— Data excerpts —
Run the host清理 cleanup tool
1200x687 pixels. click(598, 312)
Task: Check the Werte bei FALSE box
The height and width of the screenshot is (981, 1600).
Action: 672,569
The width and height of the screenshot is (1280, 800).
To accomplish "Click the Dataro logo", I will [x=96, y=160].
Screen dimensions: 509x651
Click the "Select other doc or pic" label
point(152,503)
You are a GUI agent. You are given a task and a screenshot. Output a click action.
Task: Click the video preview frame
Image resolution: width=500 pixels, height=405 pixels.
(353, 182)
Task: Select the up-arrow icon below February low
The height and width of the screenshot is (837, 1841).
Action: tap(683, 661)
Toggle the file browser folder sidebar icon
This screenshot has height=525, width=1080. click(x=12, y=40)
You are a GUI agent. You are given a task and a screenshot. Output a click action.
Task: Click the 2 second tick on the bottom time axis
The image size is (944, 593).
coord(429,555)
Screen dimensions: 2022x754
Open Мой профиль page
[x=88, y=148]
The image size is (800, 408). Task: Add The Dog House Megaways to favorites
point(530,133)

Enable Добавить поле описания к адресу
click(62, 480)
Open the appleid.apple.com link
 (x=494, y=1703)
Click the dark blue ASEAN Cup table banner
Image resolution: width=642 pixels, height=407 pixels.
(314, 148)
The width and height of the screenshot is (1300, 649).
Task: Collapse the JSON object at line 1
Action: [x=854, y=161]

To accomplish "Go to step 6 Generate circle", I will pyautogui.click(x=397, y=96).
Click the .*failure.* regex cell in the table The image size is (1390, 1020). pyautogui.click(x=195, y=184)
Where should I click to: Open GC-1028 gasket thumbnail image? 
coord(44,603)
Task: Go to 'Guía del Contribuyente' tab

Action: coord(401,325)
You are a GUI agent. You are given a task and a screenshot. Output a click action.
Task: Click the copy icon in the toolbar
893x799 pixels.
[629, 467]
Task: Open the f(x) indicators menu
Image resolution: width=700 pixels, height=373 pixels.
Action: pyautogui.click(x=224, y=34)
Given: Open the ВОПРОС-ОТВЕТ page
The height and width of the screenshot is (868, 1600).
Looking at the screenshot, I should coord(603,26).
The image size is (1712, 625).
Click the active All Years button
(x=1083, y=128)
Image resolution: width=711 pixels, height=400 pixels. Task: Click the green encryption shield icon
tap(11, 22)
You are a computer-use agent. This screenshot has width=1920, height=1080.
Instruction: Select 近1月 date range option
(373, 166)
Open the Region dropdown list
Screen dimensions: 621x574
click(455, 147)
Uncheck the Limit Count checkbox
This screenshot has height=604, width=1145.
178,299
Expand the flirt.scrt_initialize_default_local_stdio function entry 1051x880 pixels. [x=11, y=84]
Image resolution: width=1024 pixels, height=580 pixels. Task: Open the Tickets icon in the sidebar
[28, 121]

— Instructions to follow —
Please give an exact copy of the lines above, beginning with the line containing "Screen dimensions: 621x574" and running through the line containing "Expand the flirt.scrt_initialize_default_local_stdio", and of no other lines.

— Task result —
Screen dimensions: 621x574
click(455, 147)
Uncheck the Limit Count checkbox
This screenshot has height=604, width=1145.
178,299
Expand the flirt.scrt_initialize_default_local_stdio function entry 1051x880 pixels. [x=11, y=84]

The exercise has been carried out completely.